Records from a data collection
● ● ● ● ● ● ●
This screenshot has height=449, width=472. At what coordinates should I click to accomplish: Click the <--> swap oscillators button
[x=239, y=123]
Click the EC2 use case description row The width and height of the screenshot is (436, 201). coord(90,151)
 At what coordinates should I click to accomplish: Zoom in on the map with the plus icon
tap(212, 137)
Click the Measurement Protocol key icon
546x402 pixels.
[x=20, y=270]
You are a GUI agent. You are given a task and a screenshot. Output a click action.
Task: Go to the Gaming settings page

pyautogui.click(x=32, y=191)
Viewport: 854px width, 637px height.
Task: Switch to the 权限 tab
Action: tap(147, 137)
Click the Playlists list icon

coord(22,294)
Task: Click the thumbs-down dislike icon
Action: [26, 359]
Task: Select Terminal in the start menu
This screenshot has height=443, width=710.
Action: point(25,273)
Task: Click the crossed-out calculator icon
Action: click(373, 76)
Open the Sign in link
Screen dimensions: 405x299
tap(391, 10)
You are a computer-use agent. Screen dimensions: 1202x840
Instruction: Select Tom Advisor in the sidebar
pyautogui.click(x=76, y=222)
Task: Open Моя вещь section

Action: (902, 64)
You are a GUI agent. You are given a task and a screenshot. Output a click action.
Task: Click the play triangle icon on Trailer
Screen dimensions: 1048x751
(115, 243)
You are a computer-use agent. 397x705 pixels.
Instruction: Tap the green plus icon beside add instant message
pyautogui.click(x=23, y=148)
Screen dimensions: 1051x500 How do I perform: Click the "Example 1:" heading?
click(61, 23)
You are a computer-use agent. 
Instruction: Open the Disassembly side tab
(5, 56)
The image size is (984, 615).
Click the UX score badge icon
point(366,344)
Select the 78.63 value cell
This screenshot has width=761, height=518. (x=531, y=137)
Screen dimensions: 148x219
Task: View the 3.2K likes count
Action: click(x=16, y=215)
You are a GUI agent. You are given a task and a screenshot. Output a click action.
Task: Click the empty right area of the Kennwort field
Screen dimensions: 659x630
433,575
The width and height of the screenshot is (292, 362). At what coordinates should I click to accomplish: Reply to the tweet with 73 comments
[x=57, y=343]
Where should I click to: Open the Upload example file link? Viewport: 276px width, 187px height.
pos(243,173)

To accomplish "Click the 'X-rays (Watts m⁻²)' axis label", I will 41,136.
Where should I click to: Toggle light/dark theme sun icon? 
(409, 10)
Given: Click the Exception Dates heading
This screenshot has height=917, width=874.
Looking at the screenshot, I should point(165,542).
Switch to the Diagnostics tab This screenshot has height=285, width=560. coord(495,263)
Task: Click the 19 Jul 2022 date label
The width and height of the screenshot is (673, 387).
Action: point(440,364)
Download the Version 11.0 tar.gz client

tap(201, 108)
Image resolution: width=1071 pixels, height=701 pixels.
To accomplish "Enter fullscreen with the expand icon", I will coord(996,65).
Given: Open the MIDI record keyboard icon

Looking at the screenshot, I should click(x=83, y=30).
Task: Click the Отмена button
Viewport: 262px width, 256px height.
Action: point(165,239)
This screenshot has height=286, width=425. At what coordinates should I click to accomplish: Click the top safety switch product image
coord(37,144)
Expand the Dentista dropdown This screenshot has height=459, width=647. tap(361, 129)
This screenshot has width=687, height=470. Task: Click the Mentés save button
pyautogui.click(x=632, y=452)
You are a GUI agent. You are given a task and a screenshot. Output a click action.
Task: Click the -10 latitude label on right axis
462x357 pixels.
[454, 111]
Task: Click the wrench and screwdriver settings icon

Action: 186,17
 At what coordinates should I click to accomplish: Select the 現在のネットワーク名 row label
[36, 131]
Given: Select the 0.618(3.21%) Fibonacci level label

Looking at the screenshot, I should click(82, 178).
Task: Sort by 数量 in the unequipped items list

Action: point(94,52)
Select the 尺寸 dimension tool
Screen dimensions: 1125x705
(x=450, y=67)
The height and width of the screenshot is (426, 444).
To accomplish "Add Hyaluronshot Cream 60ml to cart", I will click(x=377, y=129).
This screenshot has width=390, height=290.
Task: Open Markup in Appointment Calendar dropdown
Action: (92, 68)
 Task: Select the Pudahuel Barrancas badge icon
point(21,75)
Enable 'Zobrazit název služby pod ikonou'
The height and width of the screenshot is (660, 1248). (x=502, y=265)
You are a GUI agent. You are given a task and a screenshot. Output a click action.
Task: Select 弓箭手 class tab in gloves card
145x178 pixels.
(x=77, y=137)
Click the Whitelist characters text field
● ● ● ● ● ● ●
Your objective: From the entries above, print the lines beginning at the one with "Task: Click the empty" and stopping after the one with "Image resolution: width=1071", exactly as written and with nothing else.

Written response:
Task: Click the empty right area of the Kennwort field
Screen dimensions: 659x630
433,575
The width and height of the screenshot is (292, 362). At what coordinates should I click to accomplish: Reply to the tweet with 73 comments
[x=57, y=343]
Where should I click to: Open the Upload example file link? Viewport: 276px width, 187px height.
pos(243,173)

To accomplish "Click the 'X-rays (Watts m⁻²)' axis label", I will 41,136.
Where should I click to: Toggle light/dark theme sun icon? 
(409, 10)
Given: Click the Exception Dates heading
This screenshot has height=917, width=874.
Looking at the screenshot, I should point(165,542).
Switch to the Diagnostics tab This screenshot has height=285, width=560. coord(495,263)
Task: Click the 19 Jul 2022 date label
The width and height of the screenshot is (673, 387).
Action: point(440,364)
Download the Version 11.0 tar.gz client

tap(201, 108)
Image resolution: width=1071 pixels, height=701 pixels.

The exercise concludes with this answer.